Sistem perawatan kesehatan kita semakin baik dalam mengobati COVID dan mencegah kematian dengan terapi baru, tetapi beberapa orang tetap rentan terhadap penyakit parah dan kematian, bahkan ketika divaksinasi dan dikuatkan, kata MacDonald.
“Kami masih belum sepenuhnya ahli dalam membatasi wabah di tempat di mana orang tua tinggal di tempat berkumpul, panti jompo, atau penjara,” kata MacDonald.
Noymer berharap kematian dan rawat inap COVID-19 akan berkurang seiring dengan meningkatnya kekebalan populasi.
Vaksinasi COVID-19 tidak mencegah infeksi dan penularan, tetapi memberikan perlindungan yang kuat terhadap rawat inap dan kematian.

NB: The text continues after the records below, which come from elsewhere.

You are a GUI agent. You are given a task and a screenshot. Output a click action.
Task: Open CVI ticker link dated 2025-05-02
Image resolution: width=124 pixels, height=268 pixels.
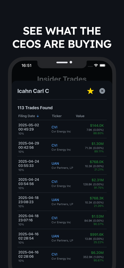tap(54, 127)
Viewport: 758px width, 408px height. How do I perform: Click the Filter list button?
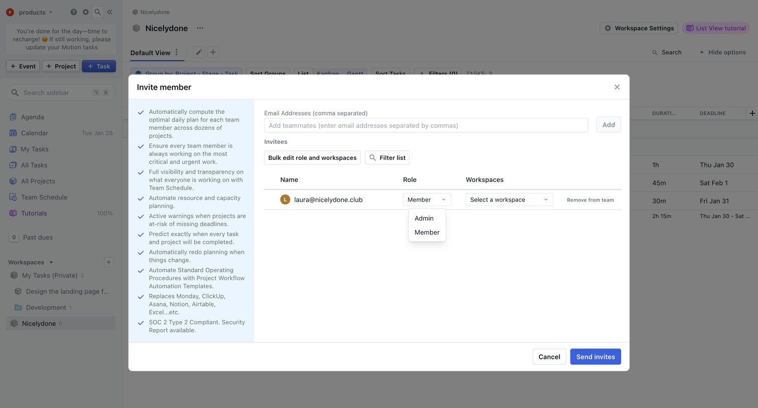(x=388, y=158)
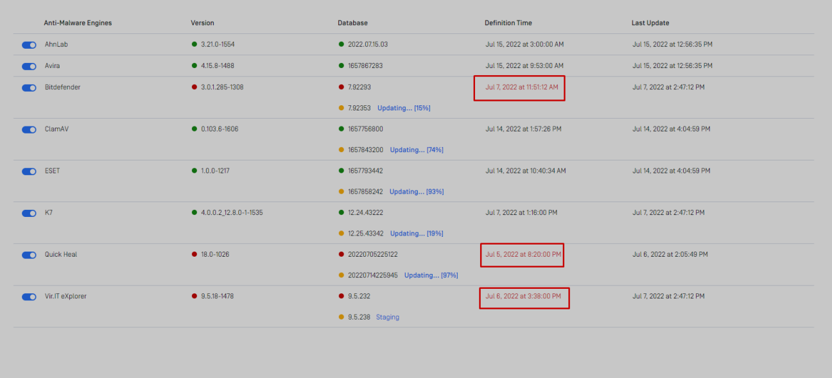
Task: Toggle the ClamAV engine switch
Action: point(29,130)
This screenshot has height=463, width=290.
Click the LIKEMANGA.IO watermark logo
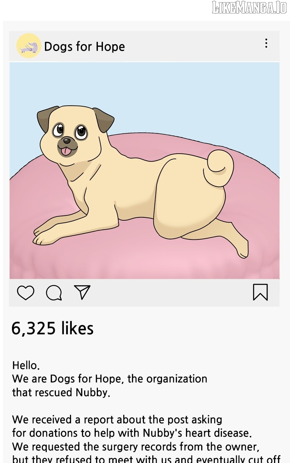249,8

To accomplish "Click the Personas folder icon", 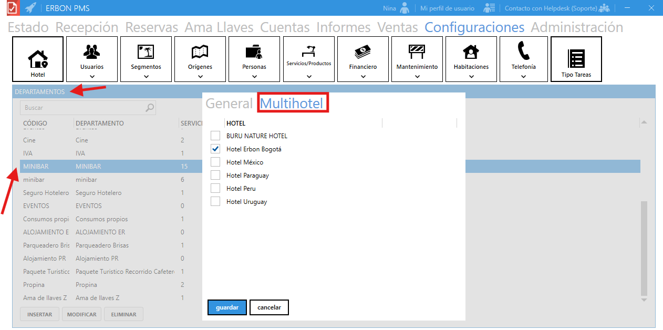I will tap(254, 51).
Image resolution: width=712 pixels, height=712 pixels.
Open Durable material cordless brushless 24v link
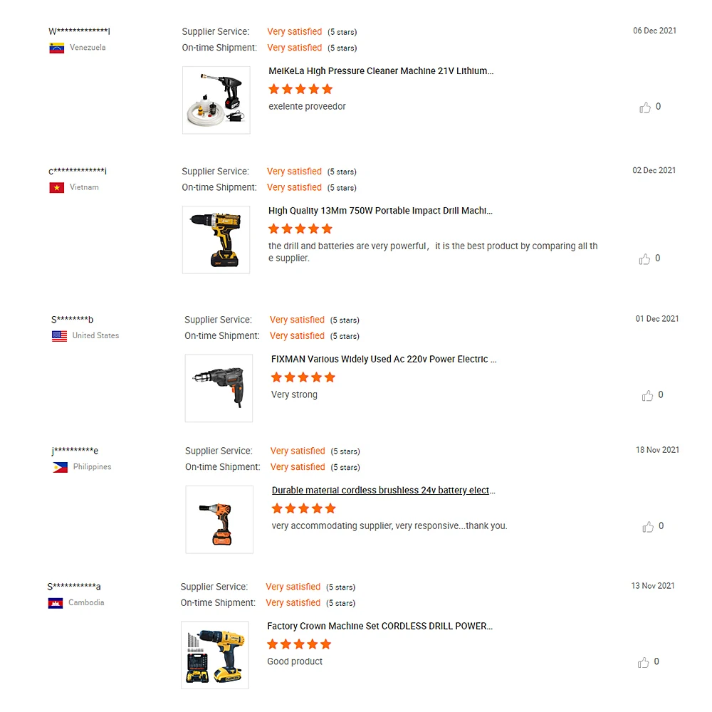point(383,491)
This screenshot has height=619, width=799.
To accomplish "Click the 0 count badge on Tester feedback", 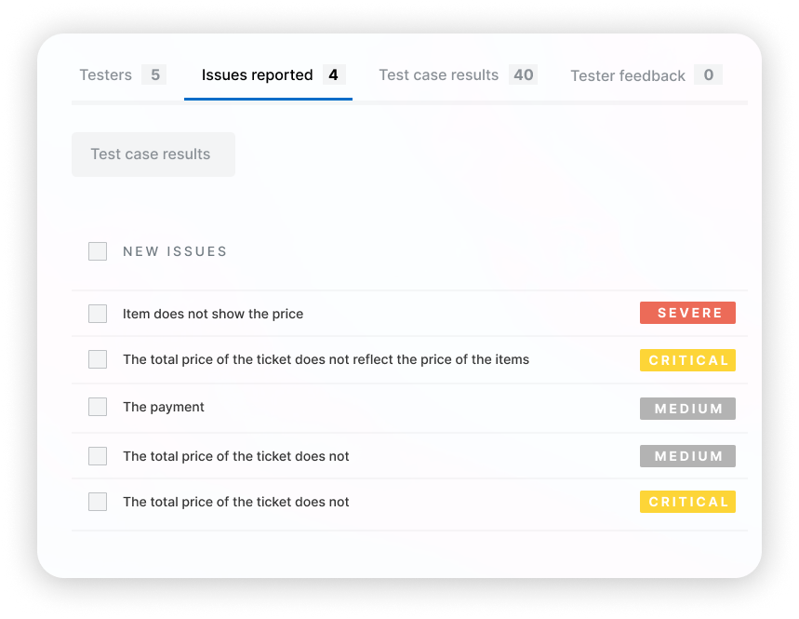I will tap(708, 75).
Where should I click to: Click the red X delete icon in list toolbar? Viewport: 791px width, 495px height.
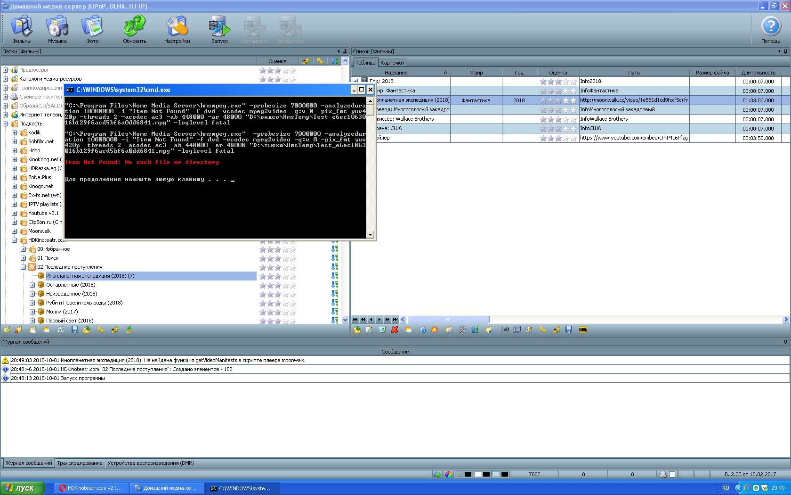click(x=395, y=330)
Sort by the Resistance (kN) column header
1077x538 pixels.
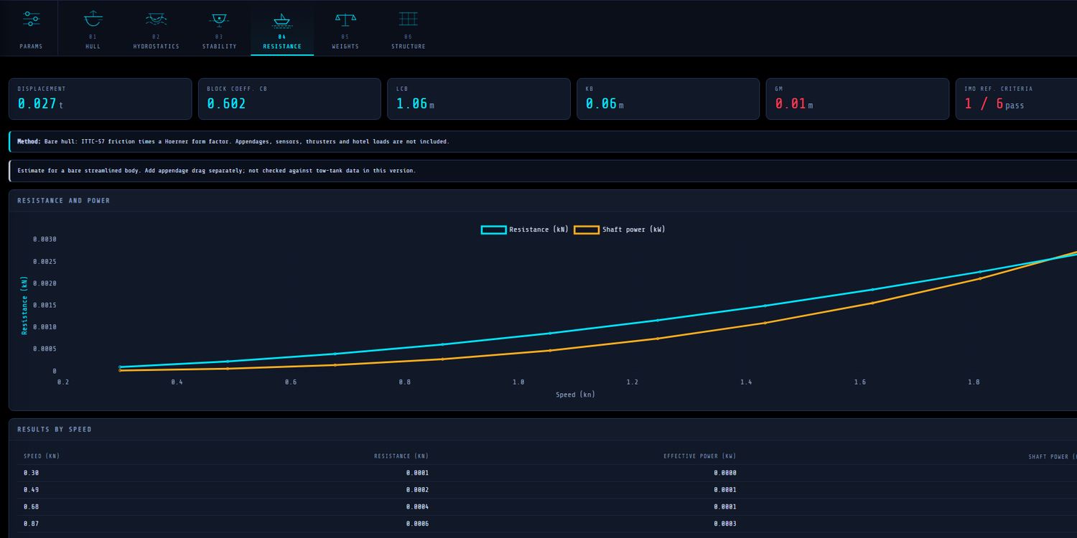coord(401,456)
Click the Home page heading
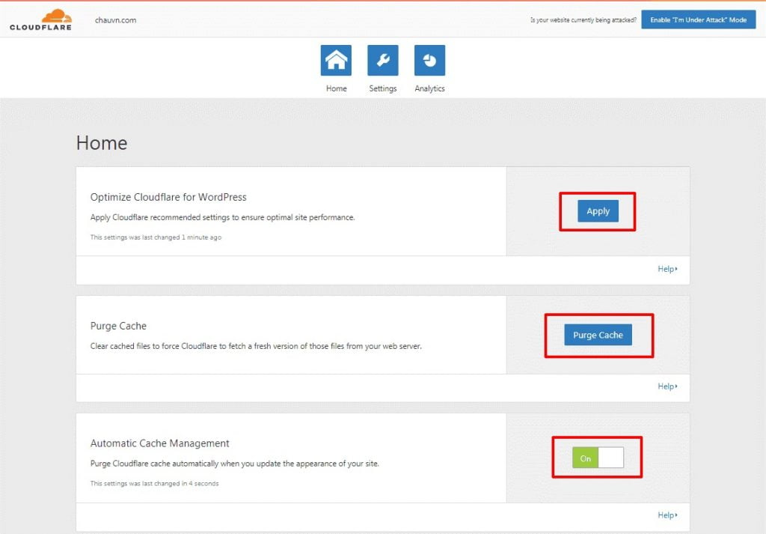This screenshot has width=766, height=534. (x=102, y=143)
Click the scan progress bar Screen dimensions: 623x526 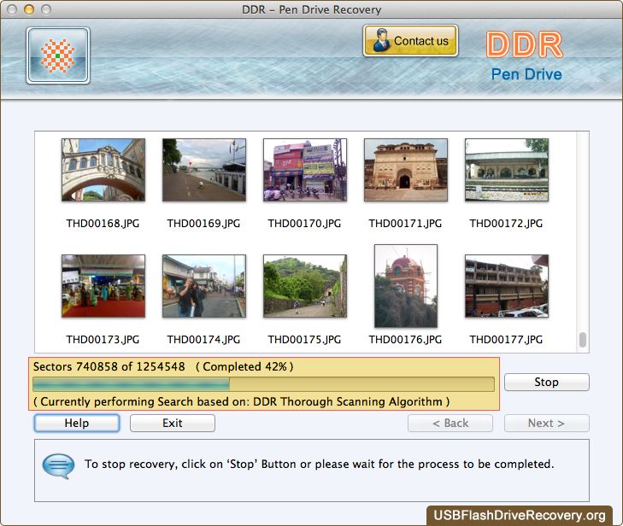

Sebuah statistik dari CDC menunjukkan bahwa 40 persen kematian terkait COVID baru-baru ini adalah di antara orang-orang yang divaksinasi, yang mengejutkan banyak orang - tetapi ahli epidemiologi mengatakan ini pasti akan terjadi karena semakin banyak orang yang divaksinasi.
“Ada jauh lebih banyak orang dewasa yang divaksinasi daripada yang tidak divaksinasi, jadi meskipun kemungkinan mereka meninggal karena infeksi jauh lebih rendah, fakta bahwa jumlah orang yang divaksinasi orang lebih tinggi berarti bahwa meskipun proporsi mereka yang meninggal karena COVID rendah, mereka mewakili jumlah kematian yang lebih besar daripada ketika sedikit orang yang divaksinasi,” mengatakan Jason Gallagher, PharmD, seorang ahli penyakit menular dan spesialis farmasi klinis dalam penyakit menular di Rumah Sakit Universitas Temple.
Daniel Larremore, PhD, seorang ahli biologi komputasi di University of Colorado Boulder yang menggunakan pemodelan matematika untuk mempelajari tren COVID-19, mengatakan ada dua fakta yang dapat membantu orang memahami mengapa angka itu tidak menggelisahkan.
“Fakta pertama adalah bahwa 33 persen populasi tetap tidak divaksinasi, tetapi 60 persen kematian baru-baru ini tidak divaksinasi. Dengan kata lain, tidak divaksinasi jelas meningkatkan risiko kematian,” kata Larremore.
“Fakta kedua adalah yang paling rentan di antara kita (para tetua kita) adalah juga yang paling mungkin divaksinasi (tingkat vaksinasi 91 persen di antara 65+), jadi ketika perlindungan dan kerentanan bertepatan pada populasi yang sama, itu meningkatkan tingkat vaksinasi di antara mereka yang telah meninggal, ” Larremore menambahkan.
Noymer memperkirakan bahwa COVID-19 akan menjadi musiman dari waktu ke waktu, tetapi berapa lama waktu yang dibutuhkan untuk kematian COVID tidak hanya turun tetapi tetap rendah tidak jelas.
Kami masih menyaksikan gelombang sepanjang tahun didorong oleh varian baru.
“Dengan demikian, prediksi saya untuk 12-24 bulan ke depan lebih banyak pasang surut rawat inap dan kematian, dibandingkan dengan penurunan yang stabil,” kata Noymer.
Satu juta orang Amerika telah meninggal sejak awal pandemi dan diperkirakan 9 juta orang Amerika telah kehilangan anggota keluarga karena COVID. Pakar kesehatan masyarakat memperkirakan bahwa 1,1 juta orang dapat meninggal pada akhir tahun 2022 — tetapi itu akan sangat bergantung pada perilaku varian baru dan daya tahan kekebalan kita terhadap COVID.